Something that struck me was how many gaps there are in the science of understanding our own brains — we often seem to know the general region where thoughts or impulses originate but not quite the mechanics of how they work. Are there certain mysteries about our consciousness and perception that might always remain slightly out of our reach?
There’s a huge body of research that seeks to address whether or not the question of consciousness, and understanding it, is unravelable at all. This is known as the hard problem of consciousness. Have we made progress in our understanding of consciousness over the past 100 or 200 years? Well, almost certainly, yes. And in neuroscience, we’ve come closer to an understanding of what perception is and what consciousness is.
Will another 20 years or so get us closer to an ultimate, grounded, and internalized rational scientific representation there of? Maybe! But there are also people today who argue with just as much empirical backing that the notion of solving consciousness — the notion of, basically, a self coming to understand itself — is a logically impossible act.
I’m not a consciousness researcher, so I’m not sure if I have enough background to really say that I’ve made my mind up. But there are certainly folks out there who say consciousness is not something that’s solvable, it’s not something that we will ever understand in the same materialistic terms that, perhaps, we understand the heart.
I’m going to be obnoxious and ask the AI question. You didn’t really get into the possibility and pitfalls of technology, but I’m wondering if it was back of mind at all while you were writing?
I’m going to give you an obnoxious answer. In fact, it’s a decades-old obnoxious answer. When I’m thinking about this stuff, my instinct is to think about technology in terms of the manners in which it removes us from nature. So much of the promise in this area of research — and I do think there’s promise, I don’t think it’s all doom and gloom — is that this intimate relationship we have with the planet is also that which can be leveraged to help mediate some of these detrimental effects.
There’s a fabulous book from a couple of years ago, The Nature Fix, by Florence Williams; I have come to understand my book as its dark version. The Nature Fix details all the manners in which interacting with nature, as opposed to the built environment, is essential for mental, psychological, spiritual, and neurological health.
This is an obnoxious answer because it’s the classic “Oh, kids are all looking at their phones!” But I think that’s real — the handheld devices and the omniscience of the all-knowing screen, which, perhaps we can extend that to the LLMs. As it were, there’s this suite of technologies that mediates our relationship both with knowledge writ large and the broader environment outside of ourselves. In my estimate, it filters the world in a way that I suspect is preventing us from interacting with some of the benefits that the environment has to offer.
The same things that make our brains incredible — their ability to adapt, create, and use language — are also what allowed us to invent the combustion engine, organize global commodities markets, and design machines for fracking. In a sense, the climate fight requires beating back against the weight and consequences of our own brains, right?
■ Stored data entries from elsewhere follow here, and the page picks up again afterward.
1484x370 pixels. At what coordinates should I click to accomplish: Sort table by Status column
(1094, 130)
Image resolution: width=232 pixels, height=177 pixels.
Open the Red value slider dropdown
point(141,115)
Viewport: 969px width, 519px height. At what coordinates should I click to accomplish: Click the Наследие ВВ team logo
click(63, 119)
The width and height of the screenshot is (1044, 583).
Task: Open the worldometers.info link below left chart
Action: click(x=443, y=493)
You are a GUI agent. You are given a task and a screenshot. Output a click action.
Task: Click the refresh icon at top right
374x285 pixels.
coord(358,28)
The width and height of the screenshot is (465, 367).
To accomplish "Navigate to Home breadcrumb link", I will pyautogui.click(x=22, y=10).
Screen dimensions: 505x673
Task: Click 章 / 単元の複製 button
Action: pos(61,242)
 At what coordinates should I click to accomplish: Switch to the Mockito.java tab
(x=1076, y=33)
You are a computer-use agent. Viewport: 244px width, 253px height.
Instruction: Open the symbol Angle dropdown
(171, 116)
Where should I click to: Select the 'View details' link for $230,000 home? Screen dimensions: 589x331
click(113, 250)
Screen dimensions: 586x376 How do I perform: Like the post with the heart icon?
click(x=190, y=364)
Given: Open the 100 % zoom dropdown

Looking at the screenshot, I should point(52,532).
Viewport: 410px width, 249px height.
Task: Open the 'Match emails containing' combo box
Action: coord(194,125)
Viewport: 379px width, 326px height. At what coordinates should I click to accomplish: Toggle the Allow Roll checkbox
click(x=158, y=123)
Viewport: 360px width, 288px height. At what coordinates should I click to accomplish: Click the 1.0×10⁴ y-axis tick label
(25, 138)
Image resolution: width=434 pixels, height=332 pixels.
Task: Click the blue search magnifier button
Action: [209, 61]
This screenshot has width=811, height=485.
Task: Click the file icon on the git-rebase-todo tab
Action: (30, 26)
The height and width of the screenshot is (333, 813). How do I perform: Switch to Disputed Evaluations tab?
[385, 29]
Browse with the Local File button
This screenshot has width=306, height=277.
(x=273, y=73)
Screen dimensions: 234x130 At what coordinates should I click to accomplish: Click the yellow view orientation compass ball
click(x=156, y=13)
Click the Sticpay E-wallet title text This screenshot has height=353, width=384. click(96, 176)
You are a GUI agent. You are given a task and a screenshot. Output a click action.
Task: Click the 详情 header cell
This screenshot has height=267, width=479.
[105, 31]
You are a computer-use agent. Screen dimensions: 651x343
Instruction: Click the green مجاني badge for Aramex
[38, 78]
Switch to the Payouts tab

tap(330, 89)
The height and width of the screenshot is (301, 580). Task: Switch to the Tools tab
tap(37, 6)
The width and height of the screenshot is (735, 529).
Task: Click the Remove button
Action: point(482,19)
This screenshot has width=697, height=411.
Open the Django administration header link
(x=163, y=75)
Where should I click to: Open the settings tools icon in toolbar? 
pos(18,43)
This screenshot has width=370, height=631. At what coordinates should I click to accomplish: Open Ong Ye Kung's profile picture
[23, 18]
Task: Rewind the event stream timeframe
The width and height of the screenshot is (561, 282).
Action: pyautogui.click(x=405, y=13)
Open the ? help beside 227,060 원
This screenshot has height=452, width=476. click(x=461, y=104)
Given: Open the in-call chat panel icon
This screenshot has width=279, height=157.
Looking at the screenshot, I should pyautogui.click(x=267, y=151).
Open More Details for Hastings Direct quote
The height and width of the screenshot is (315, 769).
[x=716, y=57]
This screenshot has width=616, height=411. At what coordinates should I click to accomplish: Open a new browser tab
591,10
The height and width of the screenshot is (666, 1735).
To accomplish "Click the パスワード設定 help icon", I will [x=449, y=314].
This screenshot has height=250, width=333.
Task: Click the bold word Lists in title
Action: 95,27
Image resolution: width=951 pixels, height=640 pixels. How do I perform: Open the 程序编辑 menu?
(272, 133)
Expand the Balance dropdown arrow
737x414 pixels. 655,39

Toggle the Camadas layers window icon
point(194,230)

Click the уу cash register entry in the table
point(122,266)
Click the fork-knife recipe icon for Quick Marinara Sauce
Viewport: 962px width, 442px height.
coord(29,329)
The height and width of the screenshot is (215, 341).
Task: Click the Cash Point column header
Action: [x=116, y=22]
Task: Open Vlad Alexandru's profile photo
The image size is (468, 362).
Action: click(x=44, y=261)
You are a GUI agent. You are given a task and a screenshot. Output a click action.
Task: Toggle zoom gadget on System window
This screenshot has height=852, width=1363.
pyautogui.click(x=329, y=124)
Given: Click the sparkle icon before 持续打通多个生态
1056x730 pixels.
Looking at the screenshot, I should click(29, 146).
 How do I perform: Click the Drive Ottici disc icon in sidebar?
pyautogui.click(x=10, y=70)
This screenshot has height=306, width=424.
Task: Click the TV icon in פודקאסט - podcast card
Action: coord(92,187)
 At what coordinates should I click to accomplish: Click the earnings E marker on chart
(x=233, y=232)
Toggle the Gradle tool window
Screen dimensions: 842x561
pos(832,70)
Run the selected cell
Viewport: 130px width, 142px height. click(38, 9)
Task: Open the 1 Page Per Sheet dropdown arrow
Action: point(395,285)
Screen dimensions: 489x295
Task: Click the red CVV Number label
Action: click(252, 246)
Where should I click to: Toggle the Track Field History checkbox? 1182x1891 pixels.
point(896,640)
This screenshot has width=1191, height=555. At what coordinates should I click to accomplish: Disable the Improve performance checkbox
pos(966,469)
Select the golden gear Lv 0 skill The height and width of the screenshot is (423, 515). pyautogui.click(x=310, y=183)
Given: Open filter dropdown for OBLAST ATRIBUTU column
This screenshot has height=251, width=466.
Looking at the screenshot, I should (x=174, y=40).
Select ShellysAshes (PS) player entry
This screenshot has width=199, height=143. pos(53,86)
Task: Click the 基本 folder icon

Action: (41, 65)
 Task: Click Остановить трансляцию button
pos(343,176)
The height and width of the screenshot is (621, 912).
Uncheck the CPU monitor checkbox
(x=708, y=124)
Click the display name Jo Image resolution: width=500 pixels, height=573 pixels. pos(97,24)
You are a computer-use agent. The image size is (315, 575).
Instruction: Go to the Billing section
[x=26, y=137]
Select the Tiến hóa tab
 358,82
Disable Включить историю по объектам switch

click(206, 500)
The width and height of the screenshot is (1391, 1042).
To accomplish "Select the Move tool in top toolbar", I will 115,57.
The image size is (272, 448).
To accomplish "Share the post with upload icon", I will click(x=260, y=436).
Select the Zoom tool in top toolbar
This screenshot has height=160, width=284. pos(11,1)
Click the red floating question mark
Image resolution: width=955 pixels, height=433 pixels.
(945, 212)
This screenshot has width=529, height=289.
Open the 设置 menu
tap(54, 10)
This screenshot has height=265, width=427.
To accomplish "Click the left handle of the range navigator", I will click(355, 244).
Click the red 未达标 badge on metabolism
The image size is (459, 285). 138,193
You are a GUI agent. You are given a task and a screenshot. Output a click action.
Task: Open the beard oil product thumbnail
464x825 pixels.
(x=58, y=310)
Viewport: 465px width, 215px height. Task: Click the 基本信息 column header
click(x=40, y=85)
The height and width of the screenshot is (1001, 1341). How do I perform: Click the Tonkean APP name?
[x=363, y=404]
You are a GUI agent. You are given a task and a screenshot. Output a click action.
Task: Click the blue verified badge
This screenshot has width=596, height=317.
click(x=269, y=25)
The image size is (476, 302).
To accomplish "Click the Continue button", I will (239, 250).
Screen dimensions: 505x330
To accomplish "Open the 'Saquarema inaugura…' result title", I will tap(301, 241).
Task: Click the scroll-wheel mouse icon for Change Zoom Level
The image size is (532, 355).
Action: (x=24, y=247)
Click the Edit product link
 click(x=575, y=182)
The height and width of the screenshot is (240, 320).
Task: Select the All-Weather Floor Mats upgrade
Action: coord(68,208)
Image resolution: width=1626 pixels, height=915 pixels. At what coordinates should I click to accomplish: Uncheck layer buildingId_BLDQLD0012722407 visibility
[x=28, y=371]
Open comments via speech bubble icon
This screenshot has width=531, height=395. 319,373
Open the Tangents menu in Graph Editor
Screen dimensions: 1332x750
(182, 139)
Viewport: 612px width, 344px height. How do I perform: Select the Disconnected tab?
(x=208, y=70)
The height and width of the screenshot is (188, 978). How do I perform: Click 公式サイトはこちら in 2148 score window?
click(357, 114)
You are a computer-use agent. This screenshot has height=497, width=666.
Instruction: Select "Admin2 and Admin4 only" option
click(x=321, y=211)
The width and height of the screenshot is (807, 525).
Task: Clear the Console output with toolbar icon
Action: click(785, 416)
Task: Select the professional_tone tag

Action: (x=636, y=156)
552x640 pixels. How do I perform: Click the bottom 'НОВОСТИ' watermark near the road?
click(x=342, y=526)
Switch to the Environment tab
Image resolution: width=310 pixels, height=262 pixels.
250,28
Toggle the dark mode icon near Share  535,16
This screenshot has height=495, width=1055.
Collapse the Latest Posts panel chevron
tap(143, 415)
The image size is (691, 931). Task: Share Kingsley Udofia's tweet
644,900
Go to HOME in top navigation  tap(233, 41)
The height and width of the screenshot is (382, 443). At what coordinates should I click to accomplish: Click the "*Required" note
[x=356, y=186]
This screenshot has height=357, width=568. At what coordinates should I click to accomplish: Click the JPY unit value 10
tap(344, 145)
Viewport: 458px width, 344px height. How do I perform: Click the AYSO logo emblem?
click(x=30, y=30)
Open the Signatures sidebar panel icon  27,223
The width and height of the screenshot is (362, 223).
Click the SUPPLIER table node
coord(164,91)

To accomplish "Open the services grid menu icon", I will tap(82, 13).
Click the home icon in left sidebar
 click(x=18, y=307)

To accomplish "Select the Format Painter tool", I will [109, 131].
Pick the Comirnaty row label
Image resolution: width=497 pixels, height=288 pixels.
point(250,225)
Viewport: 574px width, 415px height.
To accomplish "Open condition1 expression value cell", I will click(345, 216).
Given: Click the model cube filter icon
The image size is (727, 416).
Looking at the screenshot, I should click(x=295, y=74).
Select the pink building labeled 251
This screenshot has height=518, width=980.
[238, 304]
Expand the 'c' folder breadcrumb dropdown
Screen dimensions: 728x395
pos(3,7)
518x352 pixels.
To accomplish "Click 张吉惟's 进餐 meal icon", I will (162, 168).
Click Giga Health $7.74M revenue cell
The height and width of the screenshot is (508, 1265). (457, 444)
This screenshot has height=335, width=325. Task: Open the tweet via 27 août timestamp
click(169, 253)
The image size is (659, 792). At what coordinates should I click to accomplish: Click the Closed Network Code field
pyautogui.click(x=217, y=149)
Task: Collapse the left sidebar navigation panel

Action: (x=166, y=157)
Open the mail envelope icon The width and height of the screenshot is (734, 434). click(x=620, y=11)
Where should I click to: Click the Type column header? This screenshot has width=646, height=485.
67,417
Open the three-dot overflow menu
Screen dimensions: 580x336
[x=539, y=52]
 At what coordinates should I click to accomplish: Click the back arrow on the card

When I think about this question, it’s less about “how can we ensure we’re using the tools of evolution, the powers of the brain, for good,” and more about coming to terms with the fact that something like free will doesn’t exist.
There’s this thinker, Timothy Morton, who writes a lot about our enmeshment with the environment and the degree to which one cannot separate the self from the greater universe. Taken to its extreme, that thinking — which I think is very powerful — implies that what we need to wrap our heads around and come to terms with is the fact that we’re not really making decisions, per se. It’s just a universe of particles in motion. So grappling with what Morton calls the ecological thought, grappling with this notion of determinism and enmeshment, and trying to suss out the moral responsibilities that fall out of that relationship — that, to me, is a worthy task and, frankly, an unsolved problem.
As a neuroscientist working in the climate space, what keeps you up at night?
The 20-year timeline keeps me up at night. A lot of the research that we’re coming to terms with today is going to make itself known on a much more visceral level over the next 20 to 50 years. If it is in fact the case that cyanobacterial blooms are releasing a neurotoxin that is spurring an increased risk of ALS, that neurodegenerative disease isn’t necessarily going to manifest in people whom it is likely to affect for a number of years. We’re not going to see in tangible, visceral terms a corresponding spike in this disease in the general population for another couple of decades.
I just published a piece in The Guardian about some of these effects, and one of the researchers I interviewed for that piece basically said what I’m trying to communicate now, which is: We’re in the midst of a grand experiment. It’s not like a lab where you’ve got a rat, and you’re selectively exposing it to one toxin over the course of some fixed time period and measuring the results. The lab that we’re in is the Earth and we are exposed to climatic and environmental stressors in this soup, chronically, for years and years, and in unknown quantities. At some point, we’re going to look around and say, “Oh, this is really bad. We should do something about this.” And for many people, it will be too late.
What gives you hope?
I don’t like hope. I think that hope breeds complacency — or, at least, false hope does. I tend personally not to look for vectors of hope per se, which is not to say that I’m a pessimist or a nihilist or anything like that. I look for climate solutions, for example, or sources of resilience, or stories of the capacity of the human spirit that inspire me with a feeling of desire. I’m interested in having images out there in the world that point my compass toward a future that I would like to realize.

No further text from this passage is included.